[Stored data entries]
'''

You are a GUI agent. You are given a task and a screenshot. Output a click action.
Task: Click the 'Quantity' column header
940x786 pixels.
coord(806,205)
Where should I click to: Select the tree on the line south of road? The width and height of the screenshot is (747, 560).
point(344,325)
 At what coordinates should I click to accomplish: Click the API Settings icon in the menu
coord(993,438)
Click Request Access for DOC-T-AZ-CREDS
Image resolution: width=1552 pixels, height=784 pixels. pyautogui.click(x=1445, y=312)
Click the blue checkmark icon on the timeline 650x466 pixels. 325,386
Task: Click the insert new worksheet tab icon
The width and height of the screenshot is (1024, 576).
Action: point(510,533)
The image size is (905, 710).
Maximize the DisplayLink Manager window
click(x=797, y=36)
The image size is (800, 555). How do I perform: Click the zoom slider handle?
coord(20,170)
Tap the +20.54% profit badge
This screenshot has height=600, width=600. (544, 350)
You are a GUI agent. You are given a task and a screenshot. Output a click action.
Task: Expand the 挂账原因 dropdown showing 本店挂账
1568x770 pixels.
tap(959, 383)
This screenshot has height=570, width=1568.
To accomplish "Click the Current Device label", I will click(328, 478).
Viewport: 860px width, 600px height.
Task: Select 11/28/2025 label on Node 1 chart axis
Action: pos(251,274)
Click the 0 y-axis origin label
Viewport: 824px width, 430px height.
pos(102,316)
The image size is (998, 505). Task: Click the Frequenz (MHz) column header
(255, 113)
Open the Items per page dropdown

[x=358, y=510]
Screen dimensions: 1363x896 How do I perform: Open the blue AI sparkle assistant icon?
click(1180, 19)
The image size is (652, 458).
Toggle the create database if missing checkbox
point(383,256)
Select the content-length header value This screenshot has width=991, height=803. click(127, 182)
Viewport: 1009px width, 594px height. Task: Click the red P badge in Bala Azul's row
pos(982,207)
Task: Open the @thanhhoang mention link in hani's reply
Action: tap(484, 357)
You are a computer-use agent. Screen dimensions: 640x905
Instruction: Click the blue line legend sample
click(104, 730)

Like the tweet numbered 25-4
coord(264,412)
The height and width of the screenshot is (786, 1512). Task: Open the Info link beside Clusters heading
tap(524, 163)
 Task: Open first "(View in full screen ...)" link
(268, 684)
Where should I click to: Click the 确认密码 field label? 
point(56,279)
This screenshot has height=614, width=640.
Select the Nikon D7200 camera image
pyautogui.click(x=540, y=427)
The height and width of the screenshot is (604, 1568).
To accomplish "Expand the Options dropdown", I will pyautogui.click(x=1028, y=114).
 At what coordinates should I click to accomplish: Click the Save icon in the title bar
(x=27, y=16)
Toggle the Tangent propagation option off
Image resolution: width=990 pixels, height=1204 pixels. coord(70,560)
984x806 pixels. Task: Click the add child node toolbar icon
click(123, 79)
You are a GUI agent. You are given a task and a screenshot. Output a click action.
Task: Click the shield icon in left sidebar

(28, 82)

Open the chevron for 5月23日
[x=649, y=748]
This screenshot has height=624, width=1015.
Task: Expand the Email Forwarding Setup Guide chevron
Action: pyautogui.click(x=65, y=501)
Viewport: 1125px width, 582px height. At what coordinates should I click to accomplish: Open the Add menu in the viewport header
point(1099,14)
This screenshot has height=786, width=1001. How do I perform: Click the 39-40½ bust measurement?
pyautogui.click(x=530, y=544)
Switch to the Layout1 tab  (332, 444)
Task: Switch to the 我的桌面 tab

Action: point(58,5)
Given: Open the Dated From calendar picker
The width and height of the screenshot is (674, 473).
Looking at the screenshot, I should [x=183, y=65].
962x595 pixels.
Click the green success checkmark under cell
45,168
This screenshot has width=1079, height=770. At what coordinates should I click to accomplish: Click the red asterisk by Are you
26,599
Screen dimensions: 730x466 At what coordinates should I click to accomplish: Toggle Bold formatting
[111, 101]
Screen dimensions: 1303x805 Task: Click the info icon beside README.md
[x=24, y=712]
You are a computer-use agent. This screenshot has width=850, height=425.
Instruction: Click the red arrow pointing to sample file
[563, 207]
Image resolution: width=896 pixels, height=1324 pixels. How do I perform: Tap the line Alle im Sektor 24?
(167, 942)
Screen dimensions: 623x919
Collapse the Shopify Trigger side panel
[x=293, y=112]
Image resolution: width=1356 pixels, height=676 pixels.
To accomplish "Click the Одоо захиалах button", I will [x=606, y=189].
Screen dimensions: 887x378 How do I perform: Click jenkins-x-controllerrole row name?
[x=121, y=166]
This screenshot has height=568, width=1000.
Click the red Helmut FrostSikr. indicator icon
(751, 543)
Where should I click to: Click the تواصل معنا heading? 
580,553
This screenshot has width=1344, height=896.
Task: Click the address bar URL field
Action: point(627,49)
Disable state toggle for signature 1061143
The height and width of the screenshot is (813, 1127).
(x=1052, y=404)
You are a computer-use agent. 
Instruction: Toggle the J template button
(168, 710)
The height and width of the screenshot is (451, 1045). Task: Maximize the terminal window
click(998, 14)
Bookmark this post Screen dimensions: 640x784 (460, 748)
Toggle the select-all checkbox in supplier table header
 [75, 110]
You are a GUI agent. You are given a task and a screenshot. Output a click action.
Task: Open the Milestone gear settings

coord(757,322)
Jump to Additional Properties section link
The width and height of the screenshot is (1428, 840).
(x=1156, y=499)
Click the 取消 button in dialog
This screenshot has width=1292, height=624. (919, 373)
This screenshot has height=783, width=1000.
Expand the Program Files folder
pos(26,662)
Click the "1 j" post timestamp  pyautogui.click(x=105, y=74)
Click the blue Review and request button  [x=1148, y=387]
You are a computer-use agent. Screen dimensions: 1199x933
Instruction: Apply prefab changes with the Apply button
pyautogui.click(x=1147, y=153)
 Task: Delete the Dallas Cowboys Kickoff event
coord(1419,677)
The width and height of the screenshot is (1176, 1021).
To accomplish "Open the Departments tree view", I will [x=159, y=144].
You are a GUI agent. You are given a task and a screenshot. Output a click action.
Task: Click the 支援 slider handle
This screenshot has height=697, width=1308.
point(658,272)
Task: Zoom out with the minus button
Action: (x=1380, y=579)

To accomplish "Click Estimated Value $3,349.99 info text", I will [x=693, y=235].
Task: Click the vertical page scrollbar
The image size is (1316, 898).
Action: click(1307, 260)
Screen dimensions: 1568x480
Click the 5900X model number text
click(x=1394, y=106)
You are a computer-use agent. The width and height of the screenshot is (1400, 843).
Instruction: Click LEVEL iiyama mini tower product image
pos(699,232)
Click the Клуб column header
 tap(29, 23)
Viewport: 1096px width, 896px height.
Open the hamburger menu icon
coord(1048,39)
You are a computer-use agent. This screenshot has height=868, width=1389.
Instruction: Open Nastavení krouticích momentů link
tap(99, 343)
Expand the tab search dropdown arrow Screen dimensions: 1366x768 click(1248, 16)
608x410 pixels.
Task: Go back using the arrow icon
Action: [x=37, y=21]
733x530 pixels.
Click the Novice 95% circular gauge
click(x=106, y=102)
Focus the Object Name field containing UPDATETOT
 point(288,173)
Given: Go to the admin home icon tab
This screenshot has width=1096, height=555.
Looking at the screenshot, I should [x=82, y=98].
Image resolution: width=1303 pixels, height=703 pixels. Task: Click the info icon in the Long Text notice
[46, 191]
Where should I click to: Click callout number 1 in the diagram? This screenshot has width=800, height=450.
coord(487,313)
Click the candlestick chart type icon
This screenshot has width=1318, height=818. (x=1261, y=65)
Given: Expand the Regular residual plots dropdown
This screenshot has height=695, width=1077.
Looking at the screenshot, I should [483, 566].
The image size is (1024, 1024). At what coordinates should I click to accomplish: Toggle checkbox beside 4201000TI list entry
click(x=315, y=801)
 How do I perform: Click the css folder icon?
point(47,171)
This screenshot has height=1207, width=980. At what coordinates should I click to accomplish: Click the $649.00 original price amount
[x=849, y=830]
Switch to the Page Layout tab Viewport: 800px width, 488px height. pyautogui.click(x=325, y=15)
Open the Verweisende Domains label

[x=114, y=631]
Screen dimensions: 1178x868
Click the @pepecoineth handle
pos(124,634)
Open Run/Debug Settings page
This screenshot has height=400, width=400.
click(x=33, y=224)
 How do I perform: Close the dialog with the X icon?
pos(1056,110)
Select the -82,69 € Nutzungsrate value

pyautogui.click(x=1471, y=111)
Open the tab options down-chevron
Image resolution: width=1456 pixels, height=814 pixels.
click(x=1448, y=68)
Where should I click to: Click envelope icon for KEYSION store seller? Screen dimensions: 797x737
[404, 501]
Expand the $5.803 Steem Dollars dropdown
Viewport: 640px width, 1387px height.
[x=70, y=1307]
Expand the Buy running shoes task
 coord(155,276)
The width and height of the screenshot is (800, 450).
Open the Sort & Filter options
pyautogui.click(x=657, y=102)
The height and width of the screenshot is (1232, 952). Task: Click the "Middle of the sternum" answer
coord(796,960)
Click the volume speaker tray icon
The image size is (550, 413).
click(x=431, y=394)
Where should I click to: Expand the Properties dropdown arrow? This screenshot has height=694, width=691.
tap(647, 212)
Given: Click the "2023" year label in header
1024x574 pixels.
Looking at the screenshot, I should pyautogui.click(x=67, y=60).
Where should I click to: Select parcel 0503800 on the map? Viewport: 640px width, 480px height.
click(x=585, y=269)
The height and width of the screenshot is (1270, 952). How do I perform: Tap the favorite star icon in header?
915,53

'''

● Problem to work on
What is needed is a verbatim copy of every line in the records above from the one containing "Bookmark this post" down to the one containing "Click the blue Review", both included, and nothing more.

● Answer space
Bookmark this post Screen dimensions: 640x784 (460, 748)
Toggle the select-all checkbox in supplier table header
 [75, 110]
You are a GUI agent. You are given a task and a screenshot. Output a click action.
Task: Open the Milestone gear settings

coord(757,322)
Jump to Additional Properties section link
The width and height of the screenshot is (1428, 840).
(x=1156, y=499)
Click the 取消 button in dialog
This screenshot has width=1292, height=624. (919, 373)
This screenshot has height=783, width=1000.
Expand the Program Files folder
pos(26,662)
Click the "1 j" post timestamp  pyautogui.click(x=105, y=74)
Click the blue Review and request button  [x=1148, y=387]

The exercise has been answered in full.